* Activity *
Reproduce the listing below precisely, leaving every line intact.
|---|
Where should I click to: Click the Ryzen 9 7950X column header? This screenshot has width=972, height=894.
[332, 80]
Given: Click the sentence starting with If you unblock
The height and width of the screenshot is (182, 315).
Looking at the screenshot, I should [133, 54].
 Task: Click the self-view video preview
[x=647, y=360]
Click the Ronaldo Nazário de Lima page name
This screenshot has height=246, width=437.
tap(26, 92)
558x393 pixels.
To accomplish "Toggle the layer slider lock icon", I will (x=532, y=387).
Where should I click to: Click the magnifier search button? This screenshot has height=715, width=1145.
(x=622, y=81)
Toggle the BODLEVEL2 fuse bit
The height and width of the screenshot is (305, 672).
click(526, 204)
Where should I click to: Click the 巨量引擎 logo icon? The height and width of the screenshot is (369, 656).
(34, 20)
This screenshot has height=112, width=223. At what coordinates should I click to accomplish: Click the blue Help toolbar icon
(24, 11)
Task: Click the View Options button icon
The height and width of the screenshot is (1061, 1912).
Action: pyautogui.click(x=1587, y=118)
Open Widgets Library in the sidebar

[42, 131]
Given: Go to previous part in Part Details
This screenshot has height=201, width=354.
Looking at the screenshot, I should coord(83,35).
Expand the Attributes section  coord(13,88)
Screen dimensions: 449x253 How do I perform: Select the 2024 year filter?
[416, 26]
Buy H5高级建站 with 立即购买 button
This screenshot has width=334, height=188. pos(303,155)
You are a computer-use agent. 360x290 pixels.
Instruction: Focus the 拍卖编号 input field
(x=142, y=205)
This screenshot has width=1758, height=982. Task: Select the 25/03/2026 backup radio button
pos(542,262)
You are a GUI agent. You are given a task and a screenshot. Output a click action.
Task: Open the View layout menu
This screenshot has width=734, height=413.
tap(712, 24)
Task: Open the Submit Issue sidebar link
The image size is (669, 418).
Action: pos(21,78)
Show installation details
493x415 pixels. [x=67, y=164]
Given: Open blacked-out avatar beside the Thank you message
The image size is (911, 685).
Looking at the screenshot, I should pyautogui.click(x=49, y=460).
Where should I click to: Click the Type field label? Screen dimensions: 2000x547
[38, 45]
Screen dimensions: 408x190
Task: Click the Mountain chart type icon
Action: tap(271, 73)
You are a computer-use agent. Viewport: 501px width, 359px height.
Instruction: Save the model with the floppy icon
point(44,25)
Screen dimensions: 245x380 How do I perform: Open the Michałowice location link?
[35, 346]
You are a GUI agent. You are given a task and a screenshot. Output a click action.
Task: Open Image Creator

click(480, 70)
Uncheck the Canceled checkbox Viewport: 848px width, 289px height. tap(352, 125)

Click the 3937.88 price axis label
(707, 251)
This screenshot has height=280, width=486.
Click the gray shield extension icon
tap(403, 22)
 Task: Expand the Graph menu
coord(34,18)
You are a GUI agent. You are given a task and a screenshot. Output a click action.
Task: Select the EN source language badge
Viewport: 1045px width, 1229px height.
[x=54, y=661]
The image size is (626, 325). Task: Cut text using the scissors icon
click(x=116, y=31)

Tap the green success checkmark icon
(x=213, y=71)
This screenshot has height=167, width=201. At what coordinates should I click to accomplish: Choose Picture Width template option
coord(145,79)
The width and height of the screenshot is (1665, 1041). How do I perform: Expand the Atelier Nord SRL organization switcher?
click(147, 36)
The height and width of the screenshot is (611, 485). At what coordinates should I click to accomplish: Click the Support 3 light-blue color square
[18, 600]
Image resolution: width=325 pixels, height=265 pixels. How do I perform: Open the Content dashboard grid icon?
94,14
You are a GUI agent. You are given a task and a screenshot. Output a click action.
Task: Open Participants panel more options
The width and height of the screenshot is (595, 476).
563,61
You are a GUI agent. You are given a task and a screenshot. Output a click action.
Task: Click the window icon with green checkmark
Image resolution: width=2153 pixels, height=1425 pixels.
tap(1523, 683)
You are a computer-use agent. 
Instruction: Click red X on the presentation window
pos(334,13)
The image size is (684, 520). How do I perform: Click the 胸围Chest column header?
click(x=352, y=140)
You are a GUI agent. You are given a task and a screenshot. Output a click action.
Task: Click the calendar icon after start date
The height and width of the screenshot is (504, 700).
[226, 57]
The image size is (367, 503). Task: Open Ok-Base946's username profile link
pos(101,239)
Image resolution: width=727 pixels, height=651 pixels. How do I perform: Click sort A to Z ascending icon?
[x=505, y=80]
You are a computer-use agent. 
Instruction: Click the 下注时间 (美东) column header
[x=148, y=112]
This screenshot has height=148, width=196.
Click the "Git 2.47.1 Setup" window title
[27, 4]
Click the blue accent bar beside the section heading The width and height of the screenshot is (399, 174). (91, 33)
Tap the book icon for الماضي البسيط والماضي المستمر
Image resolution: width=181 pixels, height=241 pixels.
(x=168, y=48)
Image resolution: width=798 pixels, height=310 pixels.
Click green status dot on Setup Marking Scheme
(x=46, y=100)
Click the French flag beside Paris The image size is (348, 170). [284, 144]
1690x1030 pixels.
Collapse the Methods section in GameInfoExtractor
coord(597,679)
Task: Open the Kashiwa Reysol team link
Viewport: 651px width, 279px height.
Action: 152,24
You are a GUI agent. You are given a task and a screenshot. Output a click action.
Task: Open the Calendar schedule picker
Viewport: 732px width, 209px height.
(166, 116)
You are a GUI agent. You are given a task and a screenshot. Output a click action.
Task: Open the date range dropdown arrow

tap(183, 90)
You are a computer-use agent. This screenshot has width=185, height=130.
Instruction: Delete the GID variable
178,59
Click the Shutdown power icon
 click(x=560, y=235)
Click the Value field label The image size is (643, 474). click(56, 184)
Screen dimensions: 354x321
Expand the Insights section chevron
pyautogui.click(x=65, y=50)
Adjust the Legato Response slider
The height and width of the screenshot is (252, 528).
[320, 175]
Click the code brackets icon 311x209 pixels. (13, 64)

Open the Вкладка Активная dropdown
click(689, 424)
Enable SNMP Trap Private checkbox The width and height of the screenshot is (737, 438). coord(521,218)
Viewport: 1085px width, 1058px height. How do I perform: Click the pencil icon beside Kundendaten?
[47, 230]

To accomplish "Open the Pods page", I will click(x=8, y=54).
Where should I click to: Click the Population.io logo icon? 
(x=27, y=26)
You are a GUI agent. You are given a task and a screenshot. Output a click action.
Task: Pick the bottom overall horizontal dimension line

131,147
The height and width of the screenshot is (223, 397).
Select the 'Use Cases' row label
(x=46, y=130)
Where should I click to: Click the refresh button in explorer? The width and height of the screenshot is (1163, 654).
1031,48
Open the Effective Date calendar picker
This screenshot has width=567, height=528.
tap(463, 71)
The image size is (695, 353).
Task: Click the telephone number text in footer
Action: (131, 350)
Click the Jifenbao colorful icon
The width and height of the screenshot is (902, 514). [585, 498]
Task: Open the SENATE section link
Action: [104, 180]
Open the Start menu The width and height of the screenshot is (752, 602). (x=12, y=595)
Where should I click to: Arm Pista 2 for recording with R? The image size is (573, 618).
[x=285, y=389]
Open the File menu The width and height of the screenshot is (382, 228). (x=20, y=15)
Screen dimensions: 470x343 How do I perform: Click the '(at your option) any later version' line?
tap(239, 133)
|---|
* Task response *
Where should I click to: Click the Ryzen 9 7950X column header? This screenshot has width=972, height=894.
[332, 80]
Given: Click the sentence starting with If you unblock
The height and width of the screenshot is (182, 315).
Looking at the screenshot, I should [133, 54].
 Task: Click the self-view video preview
[x=647, y=360]
Click the Ronaldo Nazário de Lima page name
This screenshot has height=246, width=437.
tap(26, 92)
558x393 pixels.
To accomplish "Toggle the layer slider lock icon", I will (x=532, y=387).
Where should I click to: Click the magnifier search button? This screenshot has height=715, width=1145.
(x=622, y=81)
Toggle the BODLEVEL2 fuse bit
The height and width of the screenshot is (305, 672).
click(526, 204)
Where should I click to: Click the 巨量引擎 logo icon? The height and width of the screenshot is (369, 656).
(34, 20)
This screenshot has height=112, width=223. At what coordinates should I click to accomplish: Click the blue Help toolbar icon
(24, 11)
Task: Click the View Options button icon
The height and width of the screenshot is (1061, 1912).
Action: pyautogui.click(x=1587, y=118)
Open Widgets Library in the sidebar

[42, 131]
Given: Go to previous part in Part Details
This screenshot has height=201, width=354.
Looking at the screenshot, I should coord(83,35).
Expand the Attributes section  coord(13,88)
Screen dimensions: 449x253 How do I perform: Select the 2024 year filter?
[416, 26]
Buy H5高级建站 with 立即购买 button
This screenshot has width=334, height=188. pos(303,155)
You are a computer-use agent. 360x290 pixels.
Instruction: Focus the 拍卖编号 input field
(x=142, y=205)
This screenshot has width=1758, height=982. Task: Select the 25/03/2026 backup radio button
pos(542,262)
You are a GUI agent. You are given a task and a screenshot. Output a click action.
Task: Open the View layout menu
This screenshot has width=734, height=413.
tap(712, 24)
Task: Open the Submit Issue sidebar link
The image size is (669, 418).
Action: pos(21,78)
Show installation details
493x415 pixels. [x=67, y=164]
Given: Open blacked-out avatar beside the Thank you message
The image size is (911, 685).
Looking at the screenshot, I should pyautogui.click(x=49, y=460).
Where should I click to: Click the Type field label? Screen dimensions: 2000x547
[38, 45]
Screen dimensions: 408x190
Task: Click the Mountain chart type icon
Action: tap(271, 73)
You are a computer-use agent. Viewport: 501px width, 359px height.
Instruction: Save the model with the floppy icon
point(44,25)
Screen dimensions: 245x380 How do I perform: Open the Michałowice location link?
[35, 346]
You are a GUI agent. You are given a task and a screenshot. Output a click action.
Task: Open Image Creator

click(480, 70)
Uncheck the Canceled checkbox Viewport: 848px width, 289px height. tap(352, 125)

Click the 3937.88 price axis label
(707, 251)
This screenshot has height=280, width=486.
Click the gray shield extension icon
tap(403, 22)
 Task: Expand the Graph menu
coord(34,18)
You are a GUI agent. You are given a task and a screenshot. Output a click action.
Task: Select the EN source language badge
Viewport: 1045px width, 1229px height.
[x=54, y=661]
The image size is (626, 325). Task: Cut text using the scissors icon
click(x=116, y=31)

Tap the green success checkmark icon
(x=213, y=71)
This screenshot has height=167, width=201. At what coordinates should I click to accomplish: Choose Picture Width template option
coord(145,79)
The width and height of the screenshot is (1665, 1041). How do I perform: Expand the Atelier Nord SRL organization switcher?
click(147, 36)
The height and width of the screenshot is (611, 485). At what coordinates should I click to accomplish: Click the Support 3 light-blue color square
[18, 600]
Image resolution: width=325 pixels, height=265 pixels. How do I perform: Open the Content dashboard grid icon?
94,14
You are a GUI agent. You are given a task and a screenshot. Output a click action.
Task: Open Participants panel more options
The width and height of the screenshot is (595, 476).
563,61
You are a GUI agent. You are given a task and a screenshot. Output a click action.
Task: Click the window icon with green checkmark
Image resolution: width=2153 pixels, height=1425 pixels.
tap(1523, 683)
You are a computer-use agent. 
Instruction: Click red X on the presentation window
pos(334,13)
The image size is (684, 520). How do I perform: Click the 胸围Chest column header?
click(x=352, y=140)
You are a GUI agent. You are given a task and a screenshot. Output a click action.
Task: Click the calendar icon after start date
The height and width of the screenshot is (504, 700).
[226, 57]
The image size is (367, 503). Task: Open Ok-Base946's username profile link
pos(101,239)
Image resolution: width=727 pixels, height=651 pixels. How do I perform: Click sort A to Z ascending icon?
[x=505, y=80]
You are a computer-use agent. 
Instruction: Click the 下注时间 (美东) column header
[x=148, y=112]
This screenshot has height=148, width=196.
Click the "Git 2.47.1 Setup" window title
[27, 4]
Click the blue accent bar beside the section heading The width and height of the screenshot is (399, 174). (91, 33)
Tap the book icon for الماضي البسيط والماضي المستمر
Image resolution: width=181 pixels, height=241 pixels.
(x=168, y=48)
Image resolution: width=798 pixels, height=310 pixels.
Click green status dot on Setup Marking Scheme
(x=46, y=100)
Click the French flag beside Paris The image size is (348, 170). [284, 144]
1690x1030 pixels.
Collapse the Methods section in GameInfoExtractor
coord(597,679)
Task: Open the Kashiwa Reysol team link
Viewport: 651px width, 279px height.
Action: 152,24
You are a GUI agent. You are given a task and a screenshot. Output a click action.
Task: Open the Calendar schedule picker
Viewport: 732px width, 209px height.
(166, 116)
You are a GUI agent. You are given a task and a screenshot. Output a click action.
Task: Open the date range dropdown arrow

tap(183, 90)
You are a computer-use agent. This screenshot has width=185, height=130.
Instruction: Delete the GID variable
178,59
Click the Shutdown power icon
 click(x=560, y=235)
Click the Value field label The image size is (643, 474). click(56, 184)
Screen dimensions: 354x321
Expand the Insights section chevron
pyautogui.click(x=65, y=50)
Adjust the Legato Response slider
The height and width of the screenshot is (252, 528).
[320, 175]
Click the code brackets icon 311x209 pixels. (13, 64)

Open the Вкладка Активная dropdown
click(689, 424)
Enable SNMP Trap Private checkbox The width and height of the screenshot is (737, 438). coord(521,218)
Viewport: 1085px width, 1058px height. How do I perform: Click the pencil icon beside Kundendaten?
[47, 230]

To accomplish "Open the Pods page", I will click(x=8, y=54).
Where should I click to: Click the Population.io logo icon? 
(x=27, y=26)
You are a GUI agent. You are given a task and a screenshot. Output a click action.
Task: Pick the bottom overall horizontal dimension line

131,147
The height and width of the screenshot is (223, 397).
Select the 'Use Cases' row label
(x=46, y=130)
Where should I click to: Click the refresh button in explorer? The width and height of the screenshot is (1163, 654).
1031,48
Open the Effective Date calendar picker
This screenshot has width=567, height=528.
tap(463, 71)
The image size is (695, 353).
Task: Click the telephone number text in footer
Action: (131, 350)
Click the Jifenbao colorful icon
The width and height of the screenshot is (902, 514). [585, 498]
Task: Open the SENATE section link
Action: [104, 180]
Open the Start menu The width and height of the screenshot is (752, 602). (x=12, y=595)
Where should I click to: Arm Pista 2 for recording with R? The image size is (573, 618).
[x=285, y=389]
Open the File menu The width and height of the screenshot is (382, 228). (x=20, y=15)
Screen dimensions: 470x343 How do I perform: Click the '(at your option) any later version' line?
tap(239, 133)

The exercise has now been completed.